**PROBLEM DETAILS:** Your answer must be an exact repetition of every record.

RECORDS FOR THE EXERCISE Block Start

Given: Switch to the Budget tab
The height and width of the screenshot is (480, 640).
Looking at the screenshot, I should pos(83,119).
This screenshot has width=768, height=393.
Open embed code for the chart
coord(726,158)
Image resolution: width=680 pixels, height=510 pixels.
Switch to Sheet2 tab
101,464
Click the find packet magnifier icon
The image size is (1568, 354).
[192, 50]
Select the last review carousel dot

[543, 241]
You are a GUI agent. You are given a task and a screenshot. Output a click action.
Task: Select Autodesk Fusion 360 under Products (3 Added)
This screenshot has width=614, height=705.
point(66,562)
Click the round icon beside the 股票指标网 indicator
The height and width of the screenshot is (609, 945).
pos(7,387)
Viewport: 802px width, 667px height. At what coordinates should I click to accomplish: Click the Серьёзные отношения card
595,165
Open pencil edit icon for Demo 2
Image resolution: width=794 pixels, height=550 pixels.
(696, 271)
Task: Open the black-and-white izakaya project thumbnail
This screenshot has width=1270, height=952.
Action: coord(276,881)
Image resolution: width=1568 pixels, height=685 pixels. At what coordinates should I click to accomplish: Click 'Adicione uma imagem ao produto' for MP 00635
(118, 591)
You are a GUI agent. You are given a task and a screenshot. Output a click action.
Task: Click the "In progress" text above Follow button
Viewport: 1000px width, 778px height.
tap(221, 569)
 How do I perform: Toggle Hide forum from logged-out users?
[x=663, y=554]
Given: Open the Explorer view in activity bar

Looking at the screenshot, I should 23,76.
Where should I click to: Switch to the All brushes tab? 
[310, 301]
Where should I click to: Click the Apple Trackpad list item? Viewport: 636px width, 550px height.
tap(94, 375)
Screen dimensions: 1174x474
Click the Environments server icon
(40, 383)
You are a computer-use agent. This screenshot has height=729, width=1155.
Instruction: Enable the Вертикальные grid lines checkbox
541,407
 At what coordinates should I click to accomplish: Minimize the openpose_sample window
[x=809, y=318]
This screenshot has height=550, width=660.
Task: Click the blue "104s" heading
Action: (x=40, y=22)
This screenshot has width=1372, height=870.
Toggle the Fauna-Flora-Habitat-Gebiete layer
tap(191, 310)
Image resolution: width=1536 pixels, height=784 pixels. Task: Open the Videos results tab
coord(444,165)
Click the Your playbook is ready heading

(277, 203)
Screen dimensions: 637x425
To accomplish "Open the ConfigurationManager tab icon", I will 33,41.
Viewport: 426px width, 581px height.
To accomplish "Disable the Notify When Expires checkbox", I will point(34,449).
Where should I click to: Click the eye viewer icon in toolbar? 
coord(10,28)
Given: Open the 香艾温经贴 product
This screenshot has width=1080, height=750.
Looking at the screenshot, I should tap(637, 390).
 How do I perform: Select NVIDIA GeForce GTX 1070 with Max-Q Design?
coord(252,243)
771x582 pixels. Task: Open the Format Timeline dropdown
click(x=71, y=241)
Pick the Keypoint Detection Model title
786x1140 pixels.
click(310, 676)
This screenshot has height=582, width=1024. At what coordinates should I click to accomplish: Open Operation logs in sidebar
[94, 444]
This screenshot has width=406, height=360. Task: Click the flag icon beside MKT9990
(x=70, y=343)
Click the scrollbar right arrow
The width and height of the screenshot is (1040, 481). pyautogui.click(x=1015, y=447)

RECORDS FOR THE EXERCISE Block End

**EXERCISE OUTPUT:**
Given: Switch to the Budget tab
The height and width of the screenshot is (480, 640).
Looking at the screenshot, I should pos(83,119).
This screenshot has width=768, height=393.
Open embed code for the chart
coord(726,158)
Image resolution: width=680 pixels, height=510 pixels.
Switch to Sheet2 tab
101,464
Click the find packet magnifier icon
The image size is (1568, 354).
[192, 50]
Select the last review carousel dot

[543, 241]
You are a GUI agent. You are given a task and a screenshot. Output a click action.
Task: Select Autodesk Fusion 360 under Products (3 Added)
This screenshot has width=614, height=705.
point(66,562)
Click the round icon beside the 股票指标网 indicator
The height and width of the screenshot is (609, 945).
pos(7,387)
Viewport: 802px width, 667px height. At what coordinates should I click to accomplish: Click the Серьёзные отношения card
595,165
Open pencil edit icon for Demo 2
Image resolution: width=794 pixels, height=550 pixels.
(696, 271)
Task: Open the black-and-white izakaya project thumbnail
This screenshot has width=1270, height=952.
Action: coord(276,881)
Image resolution: width=1568 pixels, height=685 pixels. At what coordinates should I click to accomplish: Click 'Adicione uma imagem ao produto' for MP 00635
(118, 591)
You are a GUI agent. You are given a task and a screenshot. Output a click action.
Task: Click the "In progress" text above Follow button
Viewport: 1000px width, 778px height.
tap(221, 569)
 How do I perform: Toggle Hide forum from logged-out users?
[x=663, y=554]
Given: Open the Explorer view in activity bar

Looking at the screenshot, I should 23,76.
Where should I click to: Switch to the All brushes tab? 
[310, 301]
Where should I click to: Click the Apple Trackpad list item? Viewport: 636px width, 550px height.
tap(94, 375)
Screen dimensions: 1174x474
Click the Environments server icon
(40, 383)
You are a computer-use agent. This screenshot has height=729, width=1155.
Instruction: Enable the Вертикальные grid lines checkbox
541,407
 At what coordinates should I click to accomplish: Minimize the openpose_sample window
[x=809, y=318]
This screenshot has height=550, width=660.
Task: Click the blue "104s" heading
Action: (x=40, y=22)
This screenshot has width=1372, height=870.
Toggle the Fauna-Flora-Habitat-Gebiete layer
tap(191, 310)
Image resolution: width=1536 pixels, height=784 pixels. Task: Open the Videos results tab
coord(444,165)
Click the Your playbook is ready heading

(277, 203)
Screen dimensions: 637x425
To accomplish "Open the ConfigurationManager tab icon", I will 33,41.
Viewport: 426px width, 581px height.
To accomplish "Disable the Notify When Expires checkbox", I will point(34,449).
Where should I click to: Click the eye viewer icon in toolbar? 
coord(10,28)
Given: Open the 香艾温经贴 product
This screenshot has width=1080, height=750.
Looking at the screenshot, I should tap(637, 390).
 How do I perform: Select NVIDIA GeForce GTX 1070 with Max-Q Design?
coord(252,243)
771x582 pixels. Task: Open the Format Timeline dropdown
click(x=71, y=241)
Pick the Keypoint Detection Model title
786x1140 pixels.
click(310, 676)
This screenshot has height=582, width=1024. At what coordinates should I click to accomplish: Open Operation logs in sidebar
[94, 444]
This screenshot has width=406, height=360. Task: Click the flag icon beside MKT9990
(x=70, y=343)
Click the scrollbar right arrow
The width and height of the screenshot is (1040, 481). pyautogui.click(x=1015, y=447)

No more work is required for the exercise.